The SPACEWAYS series comprised adult-oriented, erotic science-fiction (think Fifty Shades of Star Wars), designed to bridge the gap in Offutt’s œvre between his renowned career in mainstream science-fiction and his clandestine career in pornography. (His son, author Chris Offutt, wrote a memoir titled My Father, the Pornographer in 2015.) Koman answered Offutt’s call in 1982 to help with guest-writing novels in the popular series (along with authors such as Geo. W. Proctor, Jack C. Haldeman II, G. C. Edmondson, Roland J. “Jeffrey Lord” Green, and Dwight V. Swain, among others), based on the, shall we say, writing ability Koman demonstrated in his own erotic science-fiction novel, Starship Women.

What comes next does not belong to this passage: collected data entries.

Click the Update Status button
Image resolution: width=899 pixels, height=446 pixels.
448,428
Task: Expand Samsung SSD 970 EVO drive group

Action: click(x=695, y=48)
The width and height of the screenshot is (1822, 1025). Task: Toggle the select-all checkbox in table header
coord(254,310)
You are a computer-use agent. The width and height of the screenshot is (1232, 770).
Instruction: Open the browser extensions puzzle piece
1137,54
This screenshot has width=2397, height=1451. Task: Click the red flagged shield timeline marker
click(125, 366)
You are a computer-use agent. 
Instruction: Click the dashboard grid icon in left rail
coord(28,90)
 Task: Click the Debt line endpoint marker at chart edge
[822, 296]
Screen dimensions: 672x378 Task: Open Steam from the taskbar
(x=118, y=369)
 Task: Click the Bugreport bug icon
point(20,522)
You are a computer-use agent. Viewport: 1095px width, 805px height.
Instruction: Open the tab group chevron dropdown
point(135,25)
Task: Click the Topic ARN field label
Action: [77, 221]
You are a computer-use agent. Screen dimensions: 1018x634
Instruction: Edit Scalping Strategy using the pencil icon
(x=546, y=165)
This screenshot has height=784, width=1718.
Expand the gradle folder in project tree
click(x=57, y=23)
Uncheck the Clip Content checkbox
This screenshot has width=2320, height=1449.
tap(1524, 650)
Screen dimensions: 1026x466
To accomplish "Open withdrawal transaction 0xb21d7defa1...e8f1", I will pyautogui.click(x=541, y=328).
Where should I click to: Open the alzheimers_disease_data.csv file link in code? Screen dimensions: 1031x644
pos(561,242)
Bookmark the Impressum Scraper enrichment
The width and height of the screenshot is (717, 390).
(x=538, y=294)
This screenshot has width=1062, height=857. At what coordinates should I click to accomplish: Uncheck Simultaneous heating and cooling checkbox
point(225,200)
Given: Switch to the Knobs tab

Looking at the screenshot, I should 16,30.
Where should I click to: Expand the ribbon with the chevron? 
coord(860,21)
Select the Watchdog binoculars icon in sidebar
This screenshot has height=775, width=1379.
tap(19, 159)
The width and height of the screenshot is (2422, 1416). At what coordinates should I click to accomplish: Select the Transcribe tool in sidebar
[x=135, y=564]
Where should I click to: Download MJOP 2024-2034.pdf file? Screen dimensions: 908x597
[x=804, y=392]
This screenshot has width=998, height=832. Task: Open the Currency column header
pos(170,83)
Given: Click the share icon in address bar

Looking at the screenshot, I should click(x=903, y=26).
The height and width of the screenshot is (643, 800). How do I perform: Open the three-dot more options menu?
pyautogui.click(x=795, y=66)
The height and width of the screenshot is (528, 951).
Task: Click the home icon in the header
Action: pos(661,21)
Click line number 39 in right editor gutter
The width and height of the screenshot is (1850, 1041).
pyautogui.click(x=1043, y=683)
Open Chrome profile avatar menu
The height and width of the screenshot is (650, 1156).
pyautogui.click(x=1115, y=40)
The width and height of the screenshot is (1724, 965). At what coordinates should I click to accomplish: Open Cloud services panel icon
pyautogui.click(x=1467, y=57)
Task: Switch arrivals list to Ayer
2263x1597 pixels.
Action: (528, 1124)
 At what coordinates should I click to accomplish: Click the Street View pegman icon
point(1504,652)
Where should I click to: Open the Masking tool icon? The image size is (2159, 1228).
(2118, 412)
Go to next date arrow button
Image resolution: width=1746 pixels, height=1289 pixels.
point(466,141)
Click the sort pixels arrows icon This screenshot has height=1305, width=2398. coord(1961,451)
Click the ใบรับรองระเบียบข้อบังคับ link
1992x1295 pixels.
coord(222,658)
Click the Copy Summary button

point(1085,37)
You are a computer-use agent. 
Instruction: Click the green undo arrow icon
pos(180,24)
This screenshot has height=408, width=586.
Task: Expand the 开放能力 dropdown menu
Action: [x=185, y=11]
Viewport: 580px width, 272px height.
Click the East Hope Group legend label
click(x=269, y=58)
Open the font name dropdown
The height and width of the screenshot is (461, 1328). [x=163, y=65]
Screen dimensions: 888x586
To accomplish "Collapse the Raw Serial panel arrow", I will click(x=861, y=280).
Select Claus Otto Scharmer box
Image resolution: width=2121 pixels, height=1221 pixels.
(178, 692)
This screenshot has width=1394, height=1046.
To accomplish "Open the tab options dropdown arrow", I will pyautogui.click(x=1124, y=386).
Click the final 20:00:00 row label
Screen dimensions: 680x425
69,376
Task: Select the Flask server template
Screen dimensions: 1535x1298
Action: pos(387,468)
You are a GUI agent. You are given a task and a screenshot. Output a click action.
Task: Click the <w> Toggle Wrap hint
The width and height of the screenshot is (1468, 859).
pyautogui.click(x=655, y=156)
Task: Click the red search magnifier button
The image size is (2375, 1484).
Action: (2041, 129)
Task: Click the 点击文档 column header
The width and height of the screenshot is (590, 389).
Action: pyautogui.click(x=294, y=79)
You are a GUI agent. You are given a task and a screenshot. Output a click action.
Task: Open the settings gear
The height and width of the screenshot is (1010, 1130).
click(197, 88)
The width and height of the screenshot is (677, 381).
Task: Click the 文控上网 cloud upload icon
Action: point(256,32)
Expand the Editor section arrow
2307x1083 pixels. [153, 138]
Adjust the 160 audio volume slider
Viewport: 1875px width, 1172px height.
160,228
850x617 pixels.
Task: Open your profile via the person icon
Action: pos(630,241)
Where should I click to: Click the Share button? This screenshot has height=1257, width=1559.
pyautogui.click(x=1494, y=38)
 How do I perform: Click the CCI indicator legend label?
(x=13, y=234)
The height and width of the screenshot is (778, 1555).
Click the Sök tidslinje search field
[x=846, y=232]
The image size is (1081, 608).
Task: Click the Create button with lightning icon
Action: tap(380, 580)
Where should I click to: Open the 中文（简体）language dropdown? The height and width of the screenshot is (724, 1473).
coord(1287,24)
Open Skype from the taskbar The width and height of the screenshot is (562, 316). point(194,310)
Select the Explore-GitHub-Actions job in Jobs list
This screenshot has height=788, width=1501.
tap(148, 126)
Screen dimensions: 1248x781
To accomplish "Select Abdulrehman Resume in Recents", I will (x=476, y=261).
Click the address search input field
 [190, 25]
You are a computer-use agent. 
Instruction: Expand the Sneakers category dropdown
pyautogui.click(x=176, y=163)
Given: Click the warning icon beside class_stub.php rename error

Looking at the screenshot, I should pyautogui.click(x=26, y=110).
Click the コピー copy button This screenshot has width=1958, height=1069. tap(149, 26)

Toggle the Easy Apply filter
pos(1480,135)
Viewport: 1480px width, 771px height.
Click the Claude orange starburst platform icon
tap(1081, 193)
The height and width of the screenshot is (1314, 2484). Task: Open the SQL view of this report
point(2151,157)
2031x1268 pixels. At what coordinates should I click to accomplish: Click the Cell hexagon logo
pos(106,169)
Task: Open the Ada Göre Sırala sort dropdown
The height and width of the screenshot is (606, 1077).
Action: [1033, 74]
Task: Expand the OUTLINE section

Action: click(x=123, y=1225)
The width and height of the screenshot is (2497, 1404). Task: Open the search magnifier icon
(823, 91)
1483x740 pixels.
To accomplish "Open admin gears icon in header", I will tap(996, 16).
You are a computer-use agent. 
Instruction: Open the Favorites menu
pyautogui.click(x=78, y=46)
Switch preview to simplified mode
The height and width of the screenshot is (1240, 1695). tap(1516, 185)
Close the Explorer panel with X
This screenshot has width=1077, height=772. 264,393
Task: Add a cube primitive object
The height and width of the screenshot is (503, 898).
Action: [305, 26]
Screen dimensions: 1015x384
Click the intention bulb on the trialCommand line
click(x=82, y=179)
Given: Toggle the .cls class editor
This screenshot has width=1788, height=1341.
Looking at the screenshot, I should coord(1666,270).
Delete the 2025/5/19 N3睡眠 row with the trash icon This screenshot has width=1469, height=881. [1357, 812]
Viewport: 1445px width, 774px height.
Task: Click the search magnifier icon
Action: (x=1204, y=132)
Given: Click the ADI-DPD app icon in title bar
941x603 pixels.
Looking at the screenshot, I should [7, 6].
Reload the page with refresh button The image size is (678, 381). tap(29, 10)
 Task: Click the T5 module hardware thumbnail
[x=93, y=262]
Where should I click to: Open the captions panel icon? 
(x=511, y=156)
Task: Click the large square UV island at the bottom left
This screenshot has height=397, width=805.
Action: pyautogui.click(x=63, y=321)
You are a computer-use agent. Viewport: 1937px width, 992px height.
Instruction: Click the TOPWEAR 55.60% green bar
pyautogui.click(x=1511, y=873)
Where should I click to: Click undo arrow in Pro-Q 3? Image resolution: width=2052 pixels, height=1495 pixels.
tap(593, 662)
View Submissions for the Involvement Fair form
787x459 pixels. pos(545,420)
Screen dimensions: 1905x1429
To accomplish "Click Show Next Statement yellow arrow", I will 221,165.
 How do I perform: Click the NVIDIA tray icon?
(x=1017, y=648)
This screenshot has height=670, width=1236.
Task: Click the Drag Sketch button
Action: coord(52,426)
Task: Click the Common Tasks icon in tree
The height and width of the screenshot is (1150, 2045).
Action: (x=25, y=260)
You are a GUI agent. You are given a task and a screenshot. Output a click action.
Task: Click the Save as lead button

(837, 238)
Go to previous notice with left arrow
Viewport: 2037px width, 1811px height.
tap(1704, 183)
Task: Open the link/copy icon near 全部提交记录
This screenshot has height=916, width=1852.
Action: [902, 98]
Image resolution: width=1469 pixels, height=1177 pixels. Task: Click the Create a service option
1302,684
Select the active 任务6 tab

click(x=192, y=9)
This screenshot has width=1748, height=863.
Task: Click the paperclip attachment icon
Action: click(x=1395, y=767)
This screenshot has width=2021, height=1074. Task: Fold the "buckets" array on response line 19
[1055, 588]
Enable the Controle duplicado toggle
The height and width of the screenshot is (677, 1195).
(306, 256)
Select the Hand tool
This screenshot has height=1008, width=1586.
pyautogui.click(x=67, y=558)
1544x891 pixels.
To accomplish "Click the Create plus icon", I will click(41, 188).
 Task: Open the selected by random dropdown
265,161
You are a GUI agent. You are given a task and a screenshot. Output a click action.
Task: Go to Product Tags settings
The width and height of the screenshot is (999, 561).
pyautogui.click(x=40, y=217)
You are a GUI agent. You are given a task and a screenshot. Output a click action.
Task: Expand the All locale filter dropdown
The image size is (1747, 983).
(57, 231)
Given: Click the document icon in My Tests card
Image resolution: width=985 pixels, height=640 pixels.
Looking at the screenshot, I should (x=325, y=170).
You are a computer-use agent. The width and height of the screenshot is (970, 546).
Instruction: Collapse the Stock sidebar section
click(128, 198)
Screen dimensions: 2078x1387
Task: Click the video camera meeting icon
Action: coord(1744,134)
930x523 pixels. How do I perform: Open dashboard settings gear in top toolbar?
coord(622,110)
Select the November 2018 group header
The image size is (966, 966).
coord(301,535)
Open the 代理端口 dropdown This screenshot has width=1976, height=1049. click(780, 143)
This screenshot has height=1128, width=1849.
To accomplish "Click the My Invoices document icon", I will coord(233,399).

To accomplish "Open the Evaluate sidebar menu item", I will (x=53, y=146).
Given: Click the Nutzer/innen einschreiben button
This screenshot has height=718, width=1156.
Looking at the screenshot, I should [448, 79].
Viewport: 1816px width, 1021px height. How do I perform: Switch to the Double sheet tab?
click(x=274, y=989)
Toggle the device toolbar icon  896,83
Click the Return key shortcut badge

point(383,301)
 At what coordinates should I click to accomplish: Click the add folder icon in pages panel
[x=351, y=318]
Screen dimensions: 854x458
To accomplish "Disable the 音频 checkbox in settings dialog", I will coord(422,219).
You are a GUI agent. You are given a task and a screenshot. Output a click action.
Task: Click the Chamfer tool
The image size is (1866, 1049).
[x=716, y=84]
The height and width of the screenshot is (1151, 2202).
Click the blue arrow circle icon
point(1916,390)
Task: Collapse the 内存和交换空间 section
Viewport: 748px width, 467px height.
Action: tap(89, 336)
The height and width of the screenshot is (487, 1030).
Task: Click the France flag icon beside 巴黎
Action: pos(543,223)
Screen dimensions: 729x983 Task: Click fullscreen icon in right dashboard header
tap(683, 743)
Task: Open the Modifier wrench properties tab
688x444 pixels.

Adapted from the book-cover blurb: War Along the Spaceways?? TGO, the Galactic super-police group called The Gray Organization, can’t be bothered with minor traffic-cop offenses — “mere” piracy, slavery, thoughtlegging (illegally trying to uplift “backward” populations on protected planets). That is, until Marekallian Eks, Mindrunner, assembles a great fleet of spacegoing dreadnoughts: The Carnadyne Horde!
TGO notices. TGO acts. So does the beautiful and murderous Tura ak Saiping, as well as (reader favorites) Janja, the former pirate Hellfire, Quindy, and the bisexual Jarps Cinnabar and Sweetface. Mighty forces rush headlong toward hellish conflict, but the final confrontation must be between Marekallian Eks and Trafalgar Cuw!
Includes 16-page supplement at the back of the book, “Slang Along the Spaceways,” by John Cleve.